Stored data
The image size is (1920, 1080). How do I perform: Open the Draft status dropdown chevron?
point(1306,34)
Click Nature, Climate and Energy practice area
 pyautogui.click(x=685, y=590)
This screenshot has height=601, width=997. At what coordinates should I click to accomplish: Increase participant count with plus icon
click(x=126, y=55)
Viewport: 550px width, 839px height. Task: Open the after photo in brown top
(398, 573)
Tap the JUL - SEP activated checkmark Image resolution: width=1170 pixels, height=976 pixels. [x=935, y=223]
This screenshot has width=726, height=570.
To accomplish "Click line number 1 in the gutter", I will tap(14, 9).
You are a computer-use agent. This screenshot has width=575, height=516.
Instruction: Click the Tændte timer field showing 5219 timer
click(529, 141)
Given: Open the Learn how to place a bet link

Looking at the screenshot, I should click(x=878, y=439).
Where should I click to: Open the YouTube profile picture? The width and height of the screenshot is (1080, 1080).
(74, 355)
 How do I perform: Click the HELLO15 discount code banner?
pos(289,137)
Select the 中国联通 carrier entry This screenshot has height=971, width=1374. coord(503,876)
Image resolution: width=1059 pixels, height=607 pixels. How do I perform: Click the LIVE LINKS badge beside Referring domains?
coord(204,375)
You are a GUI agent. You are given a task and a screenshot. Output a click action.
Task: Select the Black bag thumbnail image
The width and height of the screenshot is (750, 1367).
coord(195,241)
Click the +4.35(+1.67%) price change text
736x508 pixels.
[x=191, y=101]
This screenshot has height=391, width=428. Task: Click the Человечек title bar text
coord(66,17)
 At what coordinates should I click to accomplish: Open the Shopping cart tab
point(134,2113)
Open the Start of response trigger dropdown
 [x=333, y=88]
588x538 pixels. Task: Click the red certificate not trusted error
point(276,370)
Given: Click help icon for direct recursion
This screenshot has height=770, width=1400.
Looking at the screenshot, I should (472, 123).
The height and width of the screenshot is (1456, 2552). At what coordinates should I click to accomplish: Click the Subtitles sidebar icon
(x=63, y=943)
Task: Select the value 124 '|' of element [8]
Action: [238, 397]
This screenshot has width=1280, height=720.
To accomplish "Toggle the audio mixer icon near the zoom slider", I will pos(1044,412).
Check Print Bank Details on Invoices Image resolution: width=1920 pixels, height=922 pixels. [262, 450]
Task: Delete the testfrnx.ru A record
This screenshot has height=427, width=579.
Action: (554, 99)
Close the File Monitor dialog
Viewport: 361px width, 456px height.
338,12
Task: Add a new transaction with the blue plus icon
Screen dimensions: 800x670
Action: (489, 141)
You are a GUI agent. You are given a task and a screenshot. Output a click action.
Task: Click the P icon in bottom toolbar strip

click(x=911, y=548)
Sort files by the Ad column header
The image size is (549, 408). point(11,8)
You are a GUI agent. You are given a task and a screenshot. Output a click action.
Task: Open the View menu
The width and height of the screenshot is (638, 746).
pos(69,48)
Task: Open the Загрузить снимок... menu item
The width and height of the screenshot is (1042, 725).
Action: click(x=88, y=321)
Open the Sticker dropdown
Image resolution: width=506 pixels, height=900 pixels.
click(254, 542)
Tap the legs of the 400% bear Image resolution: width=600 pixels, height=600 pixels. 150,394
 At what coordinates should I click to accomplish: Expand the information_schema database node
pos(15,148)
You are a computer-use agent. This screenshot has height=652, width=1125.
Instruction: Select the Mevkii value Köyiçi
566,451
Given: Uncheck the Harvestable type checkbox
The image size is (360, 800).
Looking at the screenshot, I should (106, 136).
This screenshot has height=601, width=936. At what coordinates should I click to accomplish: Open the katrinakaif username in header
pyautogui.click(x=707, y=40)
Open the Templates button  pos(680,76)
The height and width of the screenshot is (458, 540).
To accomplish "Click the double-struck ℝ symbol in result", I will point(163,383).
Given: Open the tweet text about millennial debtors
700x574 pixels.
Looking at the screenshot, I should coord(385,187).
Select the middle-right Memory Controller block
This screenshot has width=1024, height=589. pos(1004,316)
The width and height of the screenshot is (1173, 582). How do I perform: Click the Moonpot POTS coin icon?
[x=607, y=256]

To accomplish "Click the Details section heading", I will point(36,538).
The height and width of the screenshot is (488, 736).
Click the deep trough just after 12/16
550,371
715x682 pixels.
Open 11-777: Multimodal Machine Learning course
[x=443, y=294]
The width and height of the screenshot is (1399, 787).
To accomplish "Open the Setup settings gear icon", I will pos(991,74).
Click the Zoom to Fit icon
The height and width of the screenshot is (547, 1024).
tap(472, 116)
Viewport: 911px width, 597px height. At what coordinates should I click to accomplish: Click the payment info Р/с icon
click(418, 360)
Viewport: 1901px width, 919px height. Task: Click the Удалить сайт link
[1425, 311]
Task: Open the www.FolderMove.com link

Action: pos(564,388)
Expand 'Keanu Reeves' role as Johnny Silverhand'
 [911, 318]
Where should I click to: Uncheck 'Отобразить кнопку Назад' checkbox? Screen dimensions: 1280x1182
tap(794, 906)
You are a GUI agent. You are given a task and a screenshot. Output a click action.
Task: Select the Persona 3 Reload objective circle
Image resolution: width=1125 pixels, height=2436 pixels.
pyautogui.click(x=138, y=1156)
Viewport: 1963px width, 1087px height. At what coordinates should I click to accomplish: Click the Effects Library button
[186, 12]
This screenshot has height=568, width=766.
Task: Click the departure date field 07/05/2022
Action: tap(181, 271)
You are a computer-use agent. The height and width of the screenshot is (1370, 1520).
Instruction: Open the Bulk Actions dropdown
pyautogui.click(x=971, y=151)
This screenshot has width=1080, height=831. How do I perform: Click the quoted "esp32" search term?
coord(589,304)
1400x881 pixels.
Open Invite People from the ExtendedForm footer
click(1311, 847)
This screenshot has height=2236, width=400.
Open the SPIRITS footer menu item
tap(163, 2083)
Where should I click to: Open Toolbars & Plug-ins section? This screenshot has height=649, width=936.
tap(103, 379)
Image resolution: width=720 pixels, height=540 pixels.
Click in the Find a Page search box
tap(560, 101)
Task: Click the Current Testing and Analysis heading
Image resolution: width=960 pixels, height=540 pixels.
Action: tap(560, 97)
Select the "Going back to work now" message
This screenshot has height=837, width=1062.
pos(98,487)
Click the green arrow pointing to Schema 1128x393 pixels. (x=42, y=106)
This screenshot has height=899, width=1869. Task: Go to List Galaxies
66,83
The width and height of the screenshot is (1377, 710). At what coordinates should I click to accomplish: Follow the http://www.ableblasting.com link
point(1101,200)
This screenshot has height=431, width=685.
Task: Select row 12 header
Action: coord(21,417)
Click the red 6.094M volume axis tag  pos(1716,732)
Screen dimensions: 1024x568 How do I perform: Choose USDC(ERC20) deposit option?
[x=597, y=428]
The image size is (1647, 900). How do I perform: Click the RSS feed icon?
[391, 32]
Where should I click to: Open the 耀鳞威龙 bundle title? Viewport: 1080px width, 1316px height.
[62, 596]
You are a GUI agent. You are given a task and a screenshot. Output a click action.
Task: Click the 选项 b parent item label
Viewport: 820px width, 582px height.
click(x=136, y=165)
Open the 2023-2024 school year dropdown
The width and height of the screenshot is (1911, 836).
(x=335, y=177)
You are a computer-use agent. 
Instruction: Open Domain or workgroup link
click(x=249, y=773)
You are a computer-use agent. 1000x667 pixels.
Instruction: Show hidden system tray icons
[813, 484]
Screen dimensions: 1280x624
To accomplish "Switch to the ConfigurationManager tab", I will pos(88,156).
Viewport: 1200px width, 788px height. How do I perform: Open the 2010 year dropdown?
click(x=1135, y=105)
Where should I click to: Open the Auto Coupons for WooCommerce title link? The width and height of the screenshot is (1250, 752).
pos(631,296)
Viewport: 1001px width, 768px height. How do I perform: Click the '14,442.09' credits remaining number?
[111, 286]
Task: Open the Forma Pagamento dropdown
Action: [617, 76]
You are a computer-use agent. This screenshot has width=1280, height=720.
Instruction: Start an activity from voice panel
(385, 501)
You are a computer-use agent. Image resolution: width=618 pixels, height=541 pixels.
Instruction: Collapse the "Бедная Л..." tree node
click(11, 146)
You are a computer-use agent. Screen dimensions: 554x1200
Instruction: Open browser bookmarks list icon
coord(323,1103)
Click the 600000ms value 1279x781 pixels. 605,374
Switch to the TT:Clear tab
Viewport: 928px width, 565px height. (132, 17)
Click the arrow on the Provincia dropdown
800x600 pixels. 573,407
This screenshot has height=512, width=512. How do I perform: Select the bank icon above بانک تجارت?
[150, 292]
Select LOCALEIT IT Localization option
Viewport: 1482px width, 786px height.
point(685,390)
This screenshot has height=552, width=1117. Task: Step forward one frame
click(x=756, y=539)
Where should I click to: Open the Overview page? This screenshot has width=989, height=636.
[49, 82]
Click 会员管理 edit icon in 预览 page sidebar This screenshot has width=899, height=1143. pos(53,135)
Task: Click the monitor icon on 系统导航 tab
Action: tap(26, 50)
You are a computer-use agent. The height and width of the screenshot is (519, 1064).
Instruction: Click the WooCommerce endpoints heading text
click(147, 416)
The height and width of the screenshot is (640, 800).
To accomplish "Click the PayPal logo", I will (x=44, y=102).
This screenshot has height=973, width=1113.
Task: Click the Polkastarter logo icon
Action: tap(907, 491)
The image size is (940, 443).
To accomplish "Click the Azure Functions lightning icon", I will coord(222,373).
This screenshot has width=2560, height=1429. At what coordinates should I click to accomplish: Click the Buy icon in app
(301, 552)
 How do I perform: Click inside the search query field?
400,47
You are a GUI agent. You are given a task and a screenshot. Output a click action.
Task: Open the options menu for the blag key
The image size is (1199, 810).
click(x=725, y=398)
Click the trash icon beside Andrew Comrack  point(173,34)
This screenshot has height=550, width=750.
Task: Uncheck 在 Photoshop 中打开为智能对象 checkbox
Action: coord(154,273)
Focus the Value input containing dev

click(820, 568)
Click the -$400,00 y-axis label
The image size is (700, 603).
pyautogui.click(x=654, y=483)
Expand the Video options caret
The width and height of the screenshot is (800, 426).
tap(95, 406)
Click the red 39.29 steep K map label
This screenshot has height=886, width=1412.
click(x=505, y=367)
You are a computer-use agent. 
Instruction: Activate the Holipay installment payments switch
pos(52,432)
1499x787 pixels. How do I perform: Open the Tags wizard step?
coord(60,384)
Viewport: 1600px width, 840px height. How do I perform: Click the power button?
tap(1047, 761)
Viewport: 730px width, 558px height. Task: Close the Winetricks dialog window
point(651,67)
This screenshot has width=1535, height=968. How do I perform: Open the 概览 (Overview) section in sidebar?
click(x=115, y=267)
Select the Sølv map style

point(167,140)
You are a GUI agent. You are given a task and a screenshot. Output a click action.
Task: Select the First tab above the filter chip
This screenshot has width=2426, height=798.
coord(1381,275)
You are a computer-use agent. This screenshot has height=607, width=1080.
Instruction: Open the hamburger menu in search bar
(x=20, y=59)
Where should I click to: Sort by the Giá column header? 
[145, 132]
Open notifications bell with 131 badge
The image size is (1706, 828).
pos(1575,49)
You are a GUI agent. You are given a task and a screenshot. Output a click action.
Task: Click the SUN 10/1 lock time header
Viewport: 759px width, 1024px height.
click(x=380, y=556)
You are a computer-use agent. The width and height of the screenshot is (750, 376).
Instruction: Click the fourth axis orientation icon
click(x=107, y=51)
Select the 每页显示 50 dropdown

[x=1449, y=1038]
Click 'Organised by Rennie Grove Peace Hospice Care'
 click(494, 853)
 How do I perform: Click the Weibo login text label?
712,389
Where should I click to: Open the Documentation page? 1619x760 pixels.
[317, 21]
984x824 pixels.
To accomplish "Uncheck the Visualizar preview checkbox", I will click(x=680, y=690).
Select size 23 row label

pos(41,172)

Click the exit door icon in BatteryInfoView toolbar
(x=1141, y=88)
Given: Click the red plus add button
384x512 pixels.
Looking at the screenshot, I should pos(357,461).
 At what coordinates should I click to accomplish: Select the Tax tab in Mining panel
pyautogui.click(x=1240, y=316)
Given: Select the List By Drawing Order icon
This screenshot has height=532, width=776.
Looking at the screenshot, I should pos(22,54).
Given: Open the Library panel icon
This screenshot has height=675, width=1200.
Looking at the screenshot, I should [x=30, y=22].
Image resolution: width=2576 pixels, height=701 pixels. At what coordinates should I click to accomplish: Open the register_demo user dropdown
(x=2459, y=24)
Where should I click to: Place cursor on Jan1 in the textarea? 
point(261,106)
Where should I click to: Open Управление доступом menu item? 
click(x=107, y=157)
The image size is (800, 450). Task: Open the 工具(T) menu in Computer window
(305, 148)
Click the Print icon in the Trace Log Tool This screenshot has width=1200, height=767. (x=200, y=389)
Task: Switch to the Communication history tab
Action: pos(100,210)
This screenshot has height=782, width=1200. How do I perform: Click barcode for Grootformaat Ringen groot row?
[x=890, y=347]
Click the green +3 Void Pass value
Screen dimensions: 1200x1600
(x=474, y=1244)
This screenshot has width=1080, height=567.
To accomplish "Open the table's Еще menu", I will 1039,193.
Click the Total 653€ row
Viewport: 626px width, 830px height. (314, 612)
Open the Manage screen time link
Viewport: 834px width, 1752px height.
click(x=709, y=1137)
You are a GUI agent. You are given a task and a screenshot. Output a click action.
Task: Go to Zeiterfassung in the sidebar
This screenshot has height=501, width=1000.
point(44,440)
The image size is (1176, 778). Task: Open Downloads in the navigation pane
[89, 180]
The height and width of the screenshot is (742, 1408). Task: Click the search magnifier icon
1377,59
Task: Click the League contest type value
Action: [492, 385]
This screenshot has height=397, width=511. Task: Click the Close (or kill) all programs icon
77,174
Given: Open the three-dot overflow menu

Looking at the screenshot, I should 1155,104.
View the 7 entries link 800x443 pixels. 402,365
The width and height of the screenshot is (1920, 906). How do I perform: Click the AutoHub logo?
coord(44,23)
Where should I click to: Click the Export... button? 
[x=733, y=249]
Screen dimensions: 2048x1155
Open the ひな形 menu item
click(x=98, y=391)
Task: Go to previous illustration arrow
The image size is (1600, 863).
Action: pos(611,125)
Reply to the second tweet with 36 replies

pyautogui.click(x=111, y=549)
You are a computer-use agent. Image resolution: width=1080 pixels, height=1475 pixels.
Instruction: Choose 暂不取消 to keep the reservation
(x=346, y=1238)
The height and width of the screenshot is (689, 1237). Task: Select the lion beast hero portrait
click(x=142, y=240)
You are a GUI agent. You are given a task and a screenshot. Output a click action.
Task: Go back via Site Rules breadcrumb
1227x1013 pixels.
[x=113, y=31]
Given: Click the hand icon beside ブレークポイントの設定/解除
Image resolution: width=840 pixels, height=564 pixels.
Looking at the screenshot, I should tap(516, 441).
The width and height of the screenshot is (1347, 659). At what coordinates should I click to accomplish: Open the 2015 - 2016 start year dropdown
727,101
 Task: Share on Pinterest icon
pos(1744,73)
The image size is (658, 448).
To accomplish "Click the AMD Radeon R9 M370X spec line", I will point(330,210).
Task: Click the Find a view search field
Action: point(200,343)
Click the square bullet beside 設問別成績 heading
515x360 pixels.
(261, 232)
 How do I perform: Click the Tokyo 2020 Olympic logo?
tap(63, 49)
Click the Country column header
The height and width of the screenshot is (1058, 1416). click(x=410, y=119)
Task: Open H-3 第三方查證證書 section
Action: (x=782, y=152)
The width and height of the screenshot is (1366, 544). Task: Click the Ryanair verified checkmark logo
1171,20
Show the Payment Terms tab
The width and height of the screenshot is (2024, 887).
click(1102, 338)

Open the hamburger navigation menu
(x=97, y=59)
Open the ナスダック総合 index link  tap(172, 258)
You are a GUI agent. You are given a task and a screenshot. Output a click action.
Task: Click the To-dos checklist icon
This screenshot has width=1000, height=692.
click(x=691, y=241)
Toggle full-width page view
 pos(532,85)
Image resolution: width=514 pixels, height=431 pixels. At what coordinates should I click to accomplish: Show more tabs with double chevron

* Prompt
Write out the lines of the entries, word for word, from the first through the one containing "Tap the JUL", and stop at that line.

* Result
The image size is (1920, 1080). How do I perform: Open the Draft status dropdown chevron?
point(1306,34)
Click Nature, Climate and Energy practice area
 pyautogui.click(x=685, y=590)
This screenshot has height=601, width=997. At what coordinates should I click to accomplish: Increase participant count with plus icon
click(x=126, y=55)
Viewport: 550px width, 839px height. Task: Open the after photo in brown top
(398, 573)
Tap the JUL - SEP activated checkmark Image resolution: width=1170 pixels, height=976 pixels. [x=935, y=223]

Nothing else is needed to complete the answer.